Джонни похлопал сына по плечу. Джей Джей поднял голову и мрачно уставился на отца. Глаз у него опух, а синяк приобрел фиолетовый оттенок. Его настороженный взгляд так напомнил Джонни себя прежнего, что к горлу его подступил комок.
– Мне сообщили, что тебе нужен адвокат, – сухо заметил он.
Джей Джей усмехнулся.
– Отец, я…
– Поговорим об этом по дороге домой. Тебя отпустят под залог?
Сын заметно приободрился.
– До конца недели я не буду посещать занятия. Мне запретили заниматься в секции. – Джей Джей, не по возрасту рослый и широкоплечий, играл за университетскую футбольную сборную и сейчас ужасно переживал.

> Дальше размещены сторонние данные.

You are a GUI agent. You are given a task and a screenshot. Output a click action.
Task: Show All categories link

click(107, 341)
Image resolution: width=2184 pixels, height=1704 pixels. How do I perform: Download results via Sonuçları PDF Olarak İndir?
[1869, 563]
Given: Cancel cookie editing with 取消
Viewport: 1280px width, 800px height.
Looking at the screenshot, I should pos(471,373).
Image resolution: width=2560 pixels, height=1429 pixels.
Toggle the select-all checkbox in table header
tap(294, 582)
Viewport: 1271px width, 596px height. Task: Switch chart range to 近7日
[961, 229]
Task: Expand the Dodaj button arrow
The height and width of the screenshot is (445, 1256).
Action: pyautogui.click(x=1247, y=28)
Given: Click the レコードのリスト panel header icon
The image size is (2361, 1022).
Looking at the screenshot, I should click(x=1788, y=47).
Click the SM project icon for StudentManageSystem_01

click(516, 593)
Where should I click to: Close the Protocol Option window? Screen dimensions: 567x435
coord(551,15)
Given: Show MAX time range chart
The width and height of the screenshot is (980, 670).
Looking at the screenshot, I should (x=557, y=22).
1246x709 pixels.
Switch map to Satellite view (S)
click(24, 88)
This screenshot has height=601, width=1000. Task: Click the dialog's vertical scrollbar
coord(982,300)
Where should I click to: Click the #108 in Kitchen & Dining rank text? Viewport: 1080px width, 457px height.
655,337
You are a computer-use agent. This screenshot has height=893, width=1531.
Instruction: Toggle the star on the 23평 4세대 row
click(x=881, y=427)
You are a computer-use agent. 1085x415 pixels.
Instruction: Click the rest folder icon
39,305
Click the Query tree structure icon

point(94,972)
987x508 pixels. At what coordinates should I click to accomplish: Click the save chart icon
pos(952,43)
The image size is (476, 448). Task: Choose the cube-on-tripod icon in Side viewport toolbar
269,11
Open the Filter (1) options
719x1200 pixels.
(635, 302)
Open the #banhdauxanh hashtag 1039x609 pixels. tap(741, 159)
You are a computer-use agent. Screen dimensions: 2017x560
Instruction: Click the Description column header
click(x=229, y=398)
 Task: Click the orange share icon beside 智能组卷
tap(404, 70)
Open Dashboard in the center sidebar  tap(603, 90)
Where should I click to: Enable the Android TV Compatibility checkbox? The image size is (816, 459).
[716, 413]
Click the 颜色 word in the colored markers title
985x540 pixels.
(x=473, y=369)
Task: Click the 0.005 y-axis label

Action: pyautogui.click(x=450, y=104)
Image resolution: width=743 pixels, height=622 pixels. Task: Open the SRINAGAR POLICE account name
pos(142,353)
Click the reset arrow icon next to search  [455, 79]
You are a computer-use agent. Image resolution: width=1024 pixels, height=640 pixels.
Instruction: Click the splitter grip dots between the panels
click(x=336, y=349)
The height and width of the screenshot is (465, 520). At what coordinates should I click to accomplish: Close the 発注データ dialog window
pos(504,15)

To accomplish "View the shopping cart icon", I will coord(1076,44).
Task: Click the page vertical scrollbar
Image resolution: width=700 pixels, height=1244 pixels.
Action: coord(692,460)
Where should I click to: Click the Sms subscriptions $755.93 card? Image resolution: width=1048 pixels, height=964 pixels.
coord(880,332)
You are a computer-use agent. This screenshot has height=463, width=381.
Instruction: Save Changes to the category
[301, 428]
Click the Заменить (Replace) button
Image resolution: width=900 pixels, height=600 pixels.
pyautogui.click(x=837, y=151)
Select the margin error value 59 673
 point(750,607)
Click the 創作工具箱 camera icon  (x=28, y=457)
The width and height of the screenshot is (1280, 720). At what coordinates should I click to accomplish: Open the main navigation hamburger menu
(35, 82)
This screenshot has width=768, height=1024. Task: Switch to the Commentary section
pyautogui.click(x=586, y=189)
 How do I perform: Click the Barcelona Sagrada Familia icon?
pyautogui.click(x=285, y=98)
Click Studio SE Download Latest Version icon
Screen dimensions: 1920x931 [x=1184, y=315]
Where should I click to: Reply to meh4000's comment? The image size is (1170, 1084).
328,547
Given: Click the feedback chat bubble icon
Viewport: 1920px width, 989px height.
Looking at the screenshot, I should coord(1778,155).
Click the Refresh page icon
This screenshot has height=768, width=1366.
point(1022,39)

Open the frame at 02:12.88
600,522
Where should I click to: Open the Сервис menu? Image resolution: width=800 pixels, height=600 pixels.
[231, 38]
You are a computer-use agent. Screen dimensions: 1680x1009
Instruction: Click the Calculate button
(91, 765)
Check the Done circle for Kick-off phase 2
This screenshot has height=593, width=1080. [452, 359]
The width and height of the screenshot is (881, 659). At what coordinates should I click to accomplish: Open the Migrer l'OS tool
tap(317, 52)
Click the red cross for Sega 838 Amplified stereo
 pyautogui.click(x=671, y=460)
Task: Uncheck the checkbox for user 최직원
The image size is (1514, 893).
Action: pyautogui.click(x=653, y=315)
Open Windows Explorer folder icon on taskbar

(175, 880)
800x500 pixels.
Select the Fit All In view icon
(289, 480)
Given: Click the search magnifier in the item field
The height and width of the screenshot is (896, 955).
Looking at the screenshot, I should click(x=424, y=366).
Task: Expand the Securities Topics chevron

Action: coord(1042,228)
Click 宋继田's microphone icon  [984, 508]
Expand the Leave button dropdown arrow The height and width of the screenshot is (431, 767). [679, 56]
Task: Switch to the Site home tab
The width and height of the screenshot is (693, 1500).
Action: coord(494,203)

Они вышли в шумный коридор, заполненный детворой. Когда они подошли к выходу, Джонни небрежно спросил:
– Может, объяснишь, что случилось?
Джей Джей пожал плечами. Джонни попытался зайти с другой стороны.
– Насколько мне известно, твой друг выглядит еще хуже. Ты что, отрабатывал на Стю тот удар правой, который я тебе показывал? Или же вы оба свалились с лестницы?
Джей Джей покраснел.
– Не хочу говорить об этом. Потом, ладно?
Джонни взвесил свои шансы: можно нажать, но это ни к чему не приведет. На этот раз Джей Джею действительно больно, и вовсе не там, где подбородок украсили кровоподтеки.
– Хорошо, отложим до ужина, – согласился он. – Но уясни вот что: не обязательно все проблемы решать кулаками. Поверь тому, кто и сам часто получал синяки и шишки в твои годы.
– Это больше не повторится. Джонни усмехнулся:
– Поразительная покорность. Только не говори, что ты прочел «Бхагавадгиту».
– Бхагавад – что?
– Ничего. – Джонни открыл дверцу автомобиля и как бы невзначай спросил: – А этот синяк имеет какое-нибудь отношение к девочке по имени Кейт?
Джей Джей прищурил здоровый глаз.
– Кейт Уинтер?
– Я не знаю другой Кейт.
Сын снова пожал плечами.
– Пусть катится на все четыре стороны – мне на нее наплевать.
– Ты говоришь о той Кейт, с которой вчера весь вечер болтал по телефону? Я думал, мне придется скальпелем отрезать трубку от твоего уха.
– Перестань, пап. Мне сейчас не до смеха.
– Ладно. – Джонни отбросил шутливый тон. – Только подумай вот о чем: когда вы со Стю станете в очередной раз выяснять отношения, спроси себя, стоит ли ссориться со старым другом из-за девочки, которую ты забудешь уже через год.